Even those who have been validly married in other jurisdictions cannot enjoy the rights, responsibilities and privileges of married life that their heterosexual counterparts enjoy. In addition to these concrete deprivations, Kentucky’s marriage prohibition marks same-sex relationships and the families they create as less valuable and less worthy of respect than opposite-sex relationships.

By considering the four cases in conjunction, the Court has decided to take up two specific legal questions: first, does the 14th amendment require that a state must grant a marriage license to a same-sex couple and second, if not, then must a state recognize a same-sex marriage that was legally performed in another jurisdiction?

The Fourteenth Amendment guarantees equal protection under the law to all, regardless of race, class, gender or sexual orientation.
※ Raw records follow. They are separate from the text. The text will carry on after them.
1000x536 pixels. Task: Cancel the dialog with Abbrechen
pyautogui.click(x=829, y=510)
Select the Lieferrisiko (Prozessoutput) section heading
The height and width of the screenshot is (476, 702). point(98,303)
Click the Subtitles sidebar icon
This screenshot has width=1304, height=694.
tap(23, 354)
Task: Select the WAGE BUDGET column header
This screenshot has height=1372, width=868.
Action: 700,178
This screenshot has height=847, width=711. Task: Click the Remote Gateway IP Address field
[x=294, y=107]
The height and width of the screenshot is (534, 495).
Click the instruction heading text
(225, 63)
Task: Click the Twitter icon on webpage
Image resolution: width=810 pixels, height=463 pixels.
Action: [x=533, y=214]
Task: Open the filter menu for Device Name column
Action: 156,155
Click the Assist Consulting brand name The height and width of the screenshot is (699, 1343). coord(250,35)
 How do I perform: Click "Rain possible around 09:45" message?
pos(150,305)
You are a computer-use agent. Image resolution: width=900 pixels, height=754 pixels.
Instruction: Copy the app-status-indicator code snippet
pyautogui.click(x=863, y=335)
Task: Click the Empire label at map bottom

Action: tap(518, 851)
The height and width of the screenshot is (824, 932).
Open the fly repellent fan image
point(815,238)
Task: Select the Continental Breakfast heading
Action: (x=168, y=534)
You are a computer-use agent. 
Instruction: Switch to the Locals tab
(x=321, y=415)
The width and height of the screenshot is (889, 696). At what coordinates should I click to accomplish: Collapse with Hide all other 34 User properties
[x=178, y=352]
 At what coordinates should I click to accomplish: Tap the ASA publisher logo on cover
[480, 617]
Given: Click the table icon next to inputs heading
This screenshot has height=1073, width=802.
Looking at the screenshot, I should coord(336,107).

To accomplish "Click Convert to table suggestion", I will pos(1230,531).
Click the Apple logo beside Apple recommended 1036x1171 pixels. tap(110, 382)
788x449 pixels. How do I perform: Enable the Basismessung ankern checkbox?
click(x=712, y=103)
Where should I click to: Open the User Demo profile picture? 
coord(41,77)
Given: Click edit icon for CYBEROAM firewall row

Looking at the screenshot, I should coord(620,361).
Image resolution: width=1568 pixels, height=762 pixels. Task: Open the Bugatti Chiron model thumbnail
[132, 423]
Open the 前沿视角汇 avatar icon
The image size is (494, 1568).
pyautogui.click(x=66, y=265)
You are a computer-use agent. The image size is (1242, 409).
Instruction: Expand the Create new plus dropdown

In recent years, a number of lower courts have made explicit reference to the 14th amendment’s clause guaranteeing equal protection under the law when ruling in favor of same-sex marriage; the Supreme Court, however, has largely evaded the question of discrimination when it comes to same-sex marriage and preferred instead to decline to take cases or to decide them on more technical grounds.

The notable exception to this precedent was the 2013 United States v. Windsor decision that gutted the Defense of Marriage Act and ruled that same-sex couples who were legally married could not be denied the federal benefits enjoyed by heterosexual couples. To deny same-sex couples equality under federal law was “a deprivation of the liberty of the person protected by the Fifth Amendment.”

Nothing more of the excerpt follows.